It really depends on the language and framework you're using how convenient OpenAPI actually is to implement. In many cases there's a lot of additional manual effort involved if you can't auto generate a schema, or at least generate one that is good enough to then generate client libs from.
I've been disappointed with almost every OpenAPI spec I've come across for this reason. They're OK for documentation but can't auto generate clients due to errors.

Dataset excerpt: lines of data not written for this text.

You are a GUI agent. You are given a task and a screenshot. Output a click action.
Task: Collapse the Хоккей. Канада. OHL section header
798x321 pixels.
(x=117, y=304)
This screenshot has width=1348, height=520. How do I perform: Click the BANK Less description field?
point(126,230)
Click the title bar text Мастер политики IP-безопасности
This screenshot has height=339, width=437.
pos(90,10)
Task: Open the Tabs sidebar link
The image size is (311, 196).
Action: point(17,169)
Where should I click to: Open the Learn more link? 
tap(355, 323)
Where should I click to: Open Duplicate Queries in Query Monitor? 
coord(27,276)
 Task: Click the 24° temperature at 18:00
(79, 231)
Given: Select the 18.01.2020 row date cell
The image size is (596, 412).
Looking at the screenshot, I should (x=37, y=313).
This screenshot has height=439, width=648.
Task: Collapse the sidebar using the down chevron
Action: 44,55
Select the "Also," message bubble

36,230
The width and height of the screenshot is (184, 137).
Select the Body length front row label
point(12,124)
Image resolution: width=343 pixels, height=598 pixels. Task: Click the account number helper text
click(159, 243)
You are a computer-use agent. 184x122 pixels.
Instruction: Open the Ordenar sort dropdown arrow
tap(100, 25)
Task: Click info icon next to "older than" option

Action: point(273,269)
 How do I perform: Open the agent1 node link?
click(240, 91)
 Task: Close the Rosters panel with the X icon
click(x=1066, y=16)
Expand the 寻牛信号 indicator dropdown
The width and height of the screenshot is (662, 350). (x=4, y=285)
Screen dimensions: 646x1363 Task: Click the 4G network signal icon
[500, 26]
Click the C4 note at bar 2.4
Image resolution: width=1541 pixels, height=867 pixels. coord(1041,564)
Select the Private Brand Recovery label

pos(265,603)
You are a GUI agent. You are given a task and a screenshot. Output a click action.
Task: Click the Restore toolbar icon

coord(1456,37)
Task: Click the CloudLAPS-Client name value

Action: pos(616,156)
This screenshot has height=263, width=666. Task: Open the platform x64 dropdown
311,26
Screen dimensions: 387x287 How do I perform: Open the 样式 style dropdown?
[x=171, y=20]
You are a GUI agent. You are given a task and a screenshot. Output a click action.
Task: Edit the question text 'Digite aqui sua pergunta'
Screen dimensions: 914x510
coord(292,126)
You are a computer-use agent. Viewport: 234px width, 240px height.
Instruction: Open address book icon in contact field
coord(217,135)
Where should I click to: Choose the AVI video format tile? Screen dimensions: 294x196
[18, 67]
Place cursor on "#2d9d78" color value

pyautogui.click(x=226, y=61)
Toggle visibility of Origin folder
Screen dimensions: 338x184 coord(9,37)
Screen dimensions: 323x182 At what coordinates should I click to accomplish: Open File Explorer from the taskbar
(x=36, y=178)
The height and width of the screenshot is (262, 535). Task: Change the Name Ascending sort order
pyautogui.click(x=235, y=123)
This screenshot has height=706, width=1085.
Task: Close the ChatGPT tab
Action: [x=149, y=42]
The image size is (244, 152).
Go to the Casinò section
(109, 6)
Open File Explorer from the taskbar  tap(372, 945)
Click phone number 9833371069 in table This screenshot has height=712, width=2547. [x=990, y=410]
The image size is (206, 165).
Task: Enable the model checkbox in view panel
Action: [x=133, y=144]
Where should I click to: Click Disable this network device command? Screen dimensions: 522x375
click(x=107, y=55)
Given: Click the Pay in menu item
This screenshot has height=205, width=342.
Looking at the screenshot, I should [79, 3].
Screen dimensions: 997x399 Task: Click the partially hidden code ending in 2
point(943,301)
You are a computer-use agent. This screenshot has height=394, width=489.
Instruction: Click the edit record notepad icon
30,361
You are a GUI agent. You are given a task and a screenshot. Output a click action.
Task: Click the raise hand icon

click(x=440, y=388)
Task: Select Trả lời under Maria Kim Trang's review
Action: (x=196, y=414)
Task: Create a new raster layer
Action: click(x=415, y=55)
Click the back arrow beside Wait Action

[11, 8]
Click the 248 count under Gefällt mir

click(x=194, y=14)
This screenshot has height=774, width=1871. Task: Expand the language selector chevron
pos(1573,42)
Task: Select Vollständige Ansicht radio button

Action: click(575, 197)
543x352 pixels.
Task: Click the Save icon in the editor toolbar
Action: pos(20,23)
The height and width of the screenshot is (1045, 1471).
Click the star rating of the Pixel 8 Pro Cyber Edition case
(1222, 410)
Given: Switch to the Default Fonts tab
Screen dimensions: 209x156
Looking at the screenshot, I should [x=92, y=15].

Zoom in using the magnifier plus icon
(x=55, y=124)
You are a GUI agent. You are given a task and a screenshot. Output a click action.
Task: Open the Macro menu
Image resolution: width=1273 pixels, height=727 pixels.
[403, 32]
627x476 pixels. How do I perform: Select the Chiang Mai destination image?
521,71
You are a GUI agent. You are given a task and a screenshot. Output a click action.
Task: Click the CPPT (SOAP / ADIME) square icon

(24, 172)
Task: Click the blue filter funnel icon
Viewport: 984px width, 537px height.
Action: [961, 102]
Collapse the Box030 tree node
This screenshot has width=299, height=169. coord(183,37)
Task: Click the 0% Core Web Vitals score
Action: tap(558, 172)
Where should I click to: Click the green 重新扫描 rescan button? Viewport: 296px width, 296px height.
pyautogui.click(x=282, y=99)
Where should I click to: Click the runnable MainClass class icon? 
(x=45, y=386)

There are three standard models of working with API schemas, in relation to the implementation:
* manual:
* schema is maintained manually, independent of the implementation
* usually an afterthought and used mainly for documentation
* implementation-first:
* schema is autogenerated from the code
* used as a reference, possibly to generate clients, and often to run tests
* probably the most common approach, supported by many frameworks
* schema-first:
* schema is maintained manually, with client and server code generated from it
* very rare, but the most correct approach
A common mistake I have noticed is that people identify API models with their business logic models. They may look similar, but they are very rarely identical, just as is the case with business logic models vs ORM models.
Unless your models are very simple, the best approach is to use three separate layers of model definitions:
* API models for serde and conversion of external requests
* business logic models that carry the actual internal functionality
* (optionally) ORM models to convert the data for persistence to a RDBMS
An even worse mistake is treating all three of those model layers as one and the same, which tools like Django REST Framework make it so easy to do. It all seems well and good for a while, as developers build up a big codebase with ease, but then are confronted with an almost insurmountable amount of work when the need to refactor arises.
The thing I’ve noticed when stepping into a codebase where this problem has been allowed to occur is the lack of layers of abstraction. Having those different models built up from the start allows for an application to shift along with the needs of the product. Having a single layer, with the endpoints talking literally directly to the ORM models, almost inevitably leads to calcification, spaghettification, and disastrous performance.